Understand and count tokens
Gemini and other generative AI models process input and output at a granularity called a token.
For Gemini models, a token is equivalent to about 4 characters. 100 tokens is equal to about 60-80 English words.
About tokens
Tokens can be single characters like z or whole words like cat. Long words
are broken up into several tokens. The set of all tokens used by the model is
called the vocabulary, and the process of splitting text into tokens is called
tokenization.
When billing is enabled, the cost of a call to the Gemini API is determined in part by the number of input and output tokens, so knowing how to count tokens can be helpful.
Count tokens
All input to and output from the Gemini API is tokenized, including text, image files, and other non-text modalities.

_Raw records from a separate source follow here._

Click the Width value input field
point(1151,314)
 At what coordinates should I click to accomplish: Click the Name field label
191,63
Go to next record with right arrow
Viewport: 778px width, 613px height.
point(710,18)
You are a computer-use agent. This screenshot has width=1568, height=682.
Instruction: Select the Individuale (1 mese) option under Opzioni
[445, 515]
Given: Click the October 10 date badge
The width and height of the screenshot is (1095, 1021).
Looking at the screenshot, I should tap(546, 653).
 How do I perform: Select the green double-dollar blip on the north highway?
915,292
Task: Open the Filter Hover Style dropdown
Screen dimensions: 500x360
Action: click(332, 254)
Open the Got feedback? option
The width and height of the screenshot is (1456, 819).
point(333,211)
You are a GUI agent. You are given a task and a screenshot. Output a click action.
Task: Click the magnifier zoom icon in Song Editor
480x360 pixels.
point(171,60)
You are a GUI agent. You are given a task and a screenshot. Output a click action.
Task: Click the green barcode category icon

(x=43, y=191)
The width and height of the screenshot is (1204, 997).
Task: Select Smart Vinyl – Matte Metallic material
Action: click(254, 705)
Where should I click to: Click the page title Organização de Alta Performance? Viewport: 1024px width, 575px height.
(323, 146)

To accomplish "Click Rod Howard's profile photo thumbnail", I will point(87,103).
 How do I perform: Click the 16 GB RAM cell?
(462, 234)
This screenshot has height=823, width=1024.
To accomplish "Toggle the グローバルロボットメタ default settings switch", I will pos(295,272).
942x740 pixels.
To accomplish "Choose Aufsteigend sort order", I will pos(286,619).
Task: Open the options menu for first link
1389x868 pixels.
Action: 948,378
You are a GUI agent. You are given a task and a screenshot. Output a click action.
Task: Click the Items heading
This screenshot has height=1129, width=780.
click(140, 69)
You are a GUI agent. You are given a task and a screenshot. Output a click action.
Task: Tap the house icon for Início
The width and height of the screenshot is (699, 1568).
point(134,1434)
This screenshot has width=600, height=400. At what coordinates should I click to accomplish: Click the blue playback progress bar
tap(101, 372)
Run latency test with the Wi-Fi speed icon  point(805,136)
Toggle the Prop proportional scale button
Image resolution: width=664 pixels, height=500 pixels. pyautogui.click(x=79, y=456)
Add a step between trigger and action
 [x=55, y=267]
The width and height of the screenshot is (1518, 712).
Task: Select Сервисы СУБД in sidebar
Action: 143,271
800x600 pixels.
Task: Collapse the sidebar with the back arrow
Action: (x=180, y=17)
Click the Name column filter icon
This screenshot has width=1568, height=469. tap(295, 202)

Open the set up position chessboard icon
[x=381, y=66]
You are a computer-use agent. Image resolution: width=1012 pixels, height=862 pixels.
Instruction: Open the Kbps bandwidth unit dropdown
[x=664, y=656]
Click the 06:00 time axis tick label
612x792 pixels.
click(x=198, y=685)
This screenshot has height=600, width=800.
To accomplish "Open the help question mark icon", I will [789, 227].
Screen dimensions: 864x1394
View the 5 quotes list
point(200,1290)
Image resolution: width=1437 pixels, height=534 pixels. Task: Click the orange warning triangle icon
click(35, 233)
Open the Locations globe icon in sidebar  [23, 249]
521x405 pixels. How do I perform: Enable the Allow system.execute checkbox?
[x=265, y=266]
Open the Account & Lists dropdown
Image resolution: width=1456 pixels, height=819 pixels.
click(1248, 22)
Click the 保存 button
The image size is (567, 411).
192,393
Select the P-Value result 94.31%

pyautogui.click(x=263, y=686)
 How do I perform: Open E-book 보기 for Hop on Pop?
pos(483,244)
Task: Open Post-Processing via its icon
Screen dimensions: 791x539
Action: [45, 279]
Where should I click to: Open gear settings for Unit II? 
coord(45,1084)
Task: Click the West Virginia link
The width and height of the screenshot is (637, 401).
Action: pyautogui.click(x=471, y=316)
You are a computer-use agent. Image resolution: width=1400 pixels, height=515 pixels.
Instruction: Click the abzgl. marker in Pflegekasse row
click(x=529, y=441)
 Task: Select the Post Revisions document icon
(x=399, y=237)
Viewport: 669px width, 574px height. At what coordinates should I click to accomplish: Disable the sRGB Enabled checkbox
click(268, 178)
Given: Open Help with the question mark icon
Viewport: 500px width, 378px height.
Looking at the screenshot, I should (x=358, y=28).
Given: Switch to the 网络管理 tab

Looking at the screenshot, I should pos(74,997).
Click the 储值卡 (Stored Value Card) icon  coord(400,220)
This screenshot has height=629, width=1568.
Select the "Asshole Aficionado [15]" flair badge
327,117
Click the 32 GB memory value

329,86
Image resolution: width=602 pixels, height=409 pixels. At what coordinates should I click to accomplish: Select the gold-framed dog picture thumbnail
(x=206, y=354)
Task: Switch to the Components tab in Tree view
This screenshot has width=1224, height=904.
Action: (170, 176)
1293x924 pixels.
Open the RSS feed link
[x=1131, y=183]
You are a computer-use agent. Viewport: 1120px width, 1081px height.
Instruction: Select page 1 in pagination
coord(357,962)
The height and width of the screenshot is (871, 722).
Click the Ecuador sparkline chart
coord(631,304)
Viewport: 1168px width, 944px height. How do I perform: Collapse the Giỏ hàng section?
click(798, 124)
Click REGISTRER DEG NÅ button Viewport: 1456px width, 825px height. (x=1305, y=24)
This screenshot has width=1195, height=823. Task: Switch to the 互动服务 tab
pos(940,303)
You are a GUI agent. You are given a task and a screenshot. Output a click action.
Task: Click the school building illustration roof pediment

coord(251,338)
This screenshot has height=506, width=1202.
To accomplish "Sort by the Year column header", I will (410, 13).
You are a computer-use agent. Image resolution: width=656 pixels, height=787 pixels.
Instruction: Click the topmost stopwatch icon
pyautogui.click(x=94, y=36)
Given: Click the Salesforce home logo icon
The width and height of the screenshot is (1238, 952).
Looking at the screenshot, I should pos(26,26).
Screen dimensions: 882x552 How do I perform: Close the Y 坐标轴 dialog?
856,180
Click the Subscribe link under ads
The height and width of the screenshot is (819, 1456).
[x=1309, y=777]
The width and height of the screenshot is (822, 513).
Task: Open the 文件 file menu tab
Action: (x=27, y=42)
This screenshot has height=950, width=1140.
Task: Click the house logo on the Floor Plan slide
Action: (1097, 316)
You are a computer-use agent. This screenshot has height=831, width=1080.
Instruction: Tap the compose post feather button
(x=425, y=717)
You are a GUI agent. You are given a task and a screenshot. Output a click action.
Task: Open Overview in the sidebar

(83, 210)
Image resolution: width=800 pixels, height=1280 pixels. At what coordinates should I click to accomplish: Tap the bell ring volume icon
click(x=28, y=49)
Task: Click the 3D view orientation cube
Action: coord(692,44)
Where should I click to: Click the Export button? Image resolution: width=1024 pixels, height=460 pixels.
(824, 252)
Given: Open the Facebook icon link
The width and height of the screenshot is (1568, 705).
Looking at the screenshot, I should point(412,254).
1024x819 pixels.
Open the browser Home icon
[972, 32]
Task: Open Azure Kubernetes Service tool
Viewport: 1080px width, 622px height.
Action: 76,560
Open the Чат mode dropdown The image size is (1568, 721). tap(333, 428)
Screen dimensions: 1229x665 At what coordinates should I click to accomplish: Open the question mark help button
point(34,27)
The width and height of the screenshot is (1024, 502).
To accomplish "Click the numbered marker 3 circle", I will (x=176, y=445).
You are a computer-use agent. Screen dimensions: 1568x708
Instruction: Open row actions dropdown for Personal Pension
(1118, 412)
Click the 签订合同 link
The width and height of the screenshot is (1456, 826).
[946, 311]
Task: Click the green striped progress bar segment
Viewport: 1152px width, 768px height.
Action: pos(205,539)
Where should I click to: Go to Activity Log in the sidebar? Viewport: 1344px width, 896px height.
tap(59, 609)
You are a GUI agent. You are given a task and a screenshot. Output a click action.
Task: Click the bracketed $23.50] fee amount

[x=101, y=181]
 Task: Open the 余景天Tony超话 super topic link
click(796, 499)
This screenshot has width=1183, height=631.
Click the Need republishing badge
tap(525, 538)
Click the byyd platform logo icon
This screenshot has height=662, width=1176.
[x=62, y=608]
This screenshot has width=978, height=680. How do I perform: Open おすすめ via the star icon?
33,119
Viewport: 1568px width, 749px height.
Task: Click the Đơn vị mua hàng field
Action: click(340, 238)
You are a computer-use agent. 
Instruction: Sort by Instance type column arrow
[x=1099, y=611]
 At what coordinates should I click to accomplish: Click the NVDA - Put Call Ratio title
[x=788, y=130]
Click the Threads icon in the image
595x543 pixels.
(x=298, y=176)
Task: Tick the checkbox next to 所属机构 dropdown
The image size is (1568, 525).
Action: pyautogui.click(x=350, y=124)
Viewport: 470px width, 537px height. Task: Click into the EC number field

You can count tokens in the following ways:
Call
count_tokenswith the input of the request. Returns the total number of tokens in the input only. Make this call before sending input to check the size of your requests.Use the
usageon the interaction response. Returns token counts for input (total_input_tokens), output (total_output_tokens), thinking (total_thought_tokens), cached content (total_cached_tokens), tool use (total_tool_use_tokens), and total (total_tokens).
Count text tokens
Python
from google import genai
client = genai.Client()
prompt = "The quick brown fox jumps over the lazy dog."
# Count tokens before sending
total_tokens = client.models.count_tokens(
model="gemini-3-flash-preview",
contents=prompt
)
print("total_tokens:", total_tokens)
# Get usage from interaction
interaction = client.interactions.create(
model="gemini-3-flash-preview",
input=prompt
)
print(interaction.usage)
JavaScript
import { GoogleGenAI } from '@google/genai';
const client = new GoogleGenAI({});
const prompt = "The quick brown fox jumps over the lazy dog.";
// Count tokens before sending
const countResponse = await client.models.countTokens({
model: "gemini-3-flash-preview",
contents: prompt,
});
console.log(countResponse.totalTokens);
// Get usage from interaction
const interaction = await client.interactions.create({
model: "gemini-3-flash-preview",
input: prompt,
});
console.log(interaction.usage);
REST
curl -X POST "https://generativelanguage.googleapis.com/v1beta/models/gemini-3-flash-preview:countTokens" \
-H "x-goog-api-key: $GEMINI_API_KEY" \
-H "Content-Type: application/json" \
-d '{"contents": [{"parts": [{"text": "The quick brown fox."}]}]}'
Count multi-turn tokens
Count tokens across conversation history using previous_interaction_id:
Python
# First interaction
interaction1 = client.interactions.create(
model="gemini-3-flash-preview",
input="Hi, my name is Bob"
)
# Second interaction continues the conversation
interaction2 = client.interactions.create(
model="gemini-3-flash-preview",
input="What's my name?",
previous_interaction_id=interaction1.id
)
# Usage includes tokens from both turns
print(f"Input tokens: {interaction2.usage.total_input_tokens}")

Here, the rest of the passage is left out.